My immediate thought was that if I dropped to the floor, the medics would come and take me away and my race would be DNF (did not finish) [only later I thought those medics might be race experienced and would giver runners a chance to recover on the spot so they could still hobble over the finish line]
(This is a copy/paste job of 3 images from an independent photographer who set up camp at 41KM, just before my ‘near faint’ experience. How am I still smiling?)
I managed to hang on and slowly staggered along on my jelly legs until I was about to come around the bend for the finish cute and the sign read ‘150m’ … and that’s when I put my last energy into it, put a smile on (fully aware there would be cameras) and made it over the finish line, looking like I had a fun, joyous & gentle run!
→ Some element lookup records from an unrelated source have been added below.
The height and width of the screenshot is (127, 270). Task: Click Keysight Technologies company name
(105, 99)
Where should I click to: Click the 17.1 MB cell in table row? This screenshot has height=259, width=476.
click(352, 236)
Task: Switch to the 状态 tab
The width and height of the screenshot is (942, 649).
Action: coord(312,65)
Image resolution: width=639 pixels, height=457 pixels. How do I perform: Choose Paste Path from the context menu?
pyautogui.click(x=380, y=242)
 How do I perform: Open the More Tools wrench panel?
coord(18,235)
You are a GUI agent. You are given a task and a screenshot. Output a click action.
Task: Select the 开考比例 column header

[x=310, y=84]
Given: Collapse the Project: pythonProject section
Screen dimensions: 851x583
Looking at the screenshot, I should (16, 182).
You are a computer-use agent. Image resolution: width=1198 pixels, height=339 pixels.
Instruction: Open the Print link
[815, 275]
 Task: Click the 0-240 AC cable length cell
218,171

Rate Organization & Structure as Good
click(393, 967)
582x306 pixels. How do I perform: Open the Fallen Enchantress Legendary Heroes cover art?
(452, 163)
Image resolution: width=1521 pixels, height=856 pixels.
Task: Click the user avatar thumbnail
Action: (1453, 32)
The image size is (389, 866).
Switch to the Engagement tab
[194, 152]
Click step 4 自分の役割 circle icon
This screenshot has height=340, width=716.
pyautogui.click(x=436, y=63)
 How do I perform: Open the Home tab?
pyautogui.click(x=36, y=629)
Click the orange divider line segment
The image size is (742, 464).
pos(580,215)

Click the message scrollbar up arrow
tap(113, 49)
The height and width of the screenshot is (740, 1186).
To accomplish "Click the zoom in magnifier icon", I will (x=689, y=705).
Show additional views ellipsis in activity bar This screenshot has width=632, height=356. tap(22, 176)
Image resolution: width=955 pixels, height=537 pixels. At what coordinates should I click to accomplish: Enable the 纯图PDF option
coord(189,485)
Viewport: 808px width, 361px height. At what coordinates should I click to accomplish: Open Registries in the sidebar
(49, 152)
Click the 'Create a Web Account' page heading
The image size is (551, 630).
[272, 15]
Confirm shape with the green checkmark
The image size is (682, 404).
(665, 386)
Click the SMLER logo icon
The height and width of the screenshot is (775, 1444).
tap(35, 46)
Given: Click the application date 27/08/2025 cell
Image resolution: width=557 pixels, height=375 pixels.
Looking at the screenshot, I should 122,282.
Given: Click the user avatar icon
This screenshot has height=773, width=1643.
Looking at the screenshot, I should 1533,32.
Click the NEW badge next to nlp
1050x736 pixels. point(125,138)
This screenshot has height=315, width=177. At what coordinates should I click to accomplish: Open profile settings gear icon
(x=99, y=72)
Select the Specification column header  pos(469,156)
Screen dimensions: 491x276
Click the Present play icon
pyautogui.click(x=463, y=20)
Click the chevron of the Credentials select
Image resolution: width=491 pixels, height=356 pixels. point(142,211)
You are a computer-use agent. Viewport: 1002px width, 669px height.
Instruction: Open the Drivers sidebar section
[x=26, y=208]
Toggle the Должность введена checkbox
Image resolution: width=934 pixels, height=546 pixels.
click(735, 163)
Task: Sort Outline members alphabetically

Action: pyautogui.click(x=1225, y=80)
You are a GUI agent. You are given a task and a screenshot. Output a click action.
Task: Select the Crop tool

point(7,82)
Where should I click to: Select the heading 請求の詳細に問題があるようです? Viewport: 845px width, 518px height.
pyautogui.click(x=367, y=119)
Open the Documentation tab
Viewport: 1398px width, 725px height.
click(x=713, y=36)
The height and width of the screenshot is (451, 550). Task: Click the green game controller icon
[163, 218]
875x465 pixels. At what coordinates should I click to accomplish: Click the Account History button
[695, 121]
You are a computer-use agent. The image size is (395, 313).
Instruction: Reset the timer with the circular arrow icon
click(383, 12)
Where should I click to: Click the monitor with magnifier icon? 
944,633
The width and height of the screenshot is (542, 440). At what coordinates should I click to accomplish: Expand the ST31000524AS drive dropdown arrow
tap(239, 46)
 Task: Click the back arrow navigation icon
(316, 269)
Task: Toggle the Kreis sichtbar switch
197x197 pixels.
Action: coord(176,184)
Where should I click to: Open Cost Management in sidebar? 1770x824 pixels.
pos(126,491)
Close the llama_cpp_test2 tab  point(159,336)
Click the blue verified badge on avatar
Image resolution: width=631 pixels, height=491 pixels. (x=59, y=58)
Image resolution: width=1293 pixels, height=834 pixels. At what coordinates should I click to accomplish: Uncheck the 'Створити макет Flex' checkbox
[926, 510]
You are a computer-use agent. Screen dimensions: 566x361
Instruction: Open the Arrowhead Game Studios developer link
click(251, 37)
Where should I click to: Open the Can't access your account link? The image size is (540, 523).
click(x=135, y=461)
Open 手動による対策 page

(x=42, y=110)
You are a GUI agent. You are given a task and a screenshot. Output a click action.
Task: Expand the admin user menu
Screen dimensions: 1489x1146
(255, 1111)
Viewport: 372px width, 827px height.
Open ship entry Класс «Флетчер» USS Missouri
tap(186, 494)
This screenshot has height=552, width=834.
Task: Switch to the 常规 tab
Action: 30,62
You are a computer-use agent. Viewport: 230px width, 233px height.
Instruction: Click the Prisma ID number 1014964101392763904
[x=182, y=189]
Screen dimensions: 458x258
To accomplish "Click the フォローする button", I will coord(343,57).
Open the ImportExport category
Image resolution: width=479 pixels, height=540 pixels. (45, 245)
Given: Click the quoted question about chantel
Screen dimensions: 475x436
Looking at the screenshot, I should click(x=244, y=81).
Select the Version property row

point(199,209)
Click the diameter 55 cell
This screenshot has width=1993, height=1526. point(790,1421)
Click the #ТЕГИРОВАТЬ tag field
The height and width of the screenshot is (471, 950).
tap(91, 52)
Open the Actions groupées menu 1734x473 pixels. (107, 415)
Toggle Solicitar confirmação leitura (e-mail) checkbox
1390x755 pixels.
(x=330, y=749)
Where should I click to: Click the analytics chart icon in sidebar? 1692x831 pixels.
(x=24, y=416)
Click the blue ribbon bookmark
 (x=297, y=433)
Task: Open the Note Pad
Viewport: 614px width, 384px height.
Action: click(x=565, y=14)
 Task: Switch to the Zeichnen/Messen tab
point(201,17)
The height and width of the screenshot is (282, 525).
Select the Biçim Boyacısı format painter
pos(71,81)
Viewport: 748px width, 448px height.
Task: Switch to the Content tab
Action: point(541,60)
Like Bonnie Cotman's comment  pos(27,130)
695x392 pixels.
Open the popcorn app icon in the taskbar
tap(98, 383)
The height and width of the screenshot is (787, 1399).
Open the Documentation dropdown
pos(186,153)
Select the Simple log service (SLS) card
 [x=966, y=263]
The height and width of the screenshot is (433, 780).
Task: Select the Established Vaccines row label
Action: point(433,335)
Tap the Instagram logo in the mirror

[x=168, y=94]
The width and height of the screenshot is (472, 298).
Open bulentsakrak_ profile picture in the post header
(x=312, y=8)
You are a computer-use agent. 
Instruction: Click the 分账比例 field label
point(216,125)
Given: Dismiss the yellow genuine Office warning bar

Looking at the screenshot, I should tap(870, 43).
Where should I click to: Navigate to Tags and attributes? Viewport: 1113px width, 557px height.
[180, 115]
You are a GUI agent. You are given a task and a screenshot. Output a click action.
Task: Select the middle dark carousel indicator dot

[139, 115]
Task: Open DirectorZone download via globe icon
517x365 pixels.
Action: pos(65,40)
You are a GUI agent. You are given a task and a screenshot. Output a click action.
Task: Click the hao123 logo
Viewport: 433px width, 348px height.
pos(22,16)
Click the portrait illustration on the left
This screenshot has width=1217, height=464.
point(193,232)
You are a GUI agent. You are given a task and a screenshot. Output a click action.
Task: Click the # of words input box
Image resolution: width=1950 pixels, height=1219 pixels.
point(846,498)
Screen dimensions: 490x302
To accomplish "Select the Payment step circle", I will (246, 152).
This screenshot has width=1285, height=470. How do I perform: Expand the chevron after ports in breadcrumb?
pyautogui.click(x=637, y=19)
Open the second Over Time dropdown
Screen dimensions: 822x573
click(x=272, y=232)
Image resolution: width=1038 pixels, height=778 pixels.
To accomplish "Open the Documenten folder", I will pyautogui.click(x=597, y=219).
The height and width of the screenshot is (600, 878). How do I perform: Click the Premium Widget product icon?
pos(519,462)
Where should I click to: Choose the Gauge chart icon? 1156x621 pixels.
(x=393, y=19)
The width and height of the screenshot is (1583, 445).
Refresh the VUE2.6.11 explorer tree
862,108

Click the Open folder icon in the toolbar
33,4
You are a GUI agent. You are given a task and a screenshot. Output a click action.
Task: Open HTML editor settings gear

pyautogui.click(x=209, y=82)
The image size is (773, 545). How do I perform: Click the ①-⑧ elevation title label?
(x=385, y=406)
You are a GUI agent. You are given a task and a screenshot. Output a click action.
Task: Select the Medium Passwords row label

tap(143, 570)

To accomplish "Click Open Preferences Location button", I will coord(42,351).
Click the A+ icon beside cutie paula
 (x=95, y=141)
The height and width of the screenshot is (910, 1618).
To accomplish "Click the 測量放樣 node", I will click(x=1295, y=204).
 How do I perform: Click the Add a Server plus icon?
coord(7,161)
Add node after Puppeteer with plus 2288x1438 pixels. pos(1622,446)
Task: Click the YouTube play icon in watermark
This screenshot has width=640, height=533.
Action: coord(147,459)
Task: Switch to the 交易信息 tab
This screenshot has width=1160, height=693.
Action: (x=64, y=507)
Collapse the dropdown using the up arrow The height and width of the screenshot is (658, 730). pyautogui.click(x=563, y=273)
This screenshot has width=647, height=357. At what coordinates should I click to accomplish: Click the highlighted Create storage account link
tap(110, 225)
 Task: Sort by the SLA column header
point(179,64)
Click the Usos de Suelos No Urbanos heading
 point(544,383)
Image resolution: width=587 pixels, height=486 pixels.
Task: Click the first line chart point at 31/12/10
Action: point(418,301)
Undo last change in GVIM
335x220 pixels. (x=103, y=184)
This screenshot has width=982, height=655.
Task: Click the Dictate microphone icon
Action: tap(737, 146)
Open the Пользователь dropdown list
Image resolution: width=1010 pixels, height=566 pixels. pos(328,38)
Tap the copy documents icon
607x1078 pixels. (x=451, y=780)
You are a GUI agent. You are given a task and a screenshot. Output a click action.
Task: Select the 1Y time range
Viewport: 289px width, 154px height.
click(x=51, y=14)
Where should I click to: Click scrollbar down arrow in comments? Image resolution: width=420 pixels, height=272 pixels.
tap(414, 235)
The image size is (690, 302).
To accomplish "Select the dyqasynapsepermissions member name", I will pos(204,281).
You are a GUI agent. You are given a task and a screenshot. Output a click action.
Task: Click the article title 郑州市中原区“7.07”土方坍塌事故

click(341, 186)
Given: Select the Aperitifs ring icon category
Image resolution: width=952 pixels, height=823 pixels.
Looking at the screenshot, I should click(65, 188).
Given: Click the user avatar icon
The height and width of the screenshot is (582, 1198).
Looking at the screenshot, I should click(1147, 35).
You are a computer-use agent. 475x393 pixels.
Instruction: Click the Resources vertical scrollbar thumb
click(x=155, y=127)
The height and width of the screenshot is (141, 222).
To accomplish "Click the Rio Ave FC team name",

We each got our medals after that point and had the wonderful Marina Bay as a backdrop to pose with it. We also got more drinks and cool towels and seems there was still much more going on (like ‘engraving station’, get your name and time engraved on your medal), but I really just wanted to lay down in my AC’d hotel room and made my way back.
Maybe I should have stuck around a bit longer, or laid down there to rest a bit, or checked with a medic, but on the way back I had another scary return of the ‘I am about to pass out’ sensation. I very quickly found something to lean / sit on, as to appear resting casually and not like someone who is about to faint. And this way I managed to slowly get some power back and after 30 minutes I was ok to move on and made it back to the hotel.
Would I do it again?
My initial thoughts of the event were very different compared to now, 3 days later, as I type this.
I felt like I never wanted to run a marathon again. “Been there, done that”, item off the bucket list, no need to repeat.
This has since then changed a bit. I will give it some time and probably look for a place with more moderate climate. But I still want to, some day, finish a marathon under 4h, before old age makes that impossible.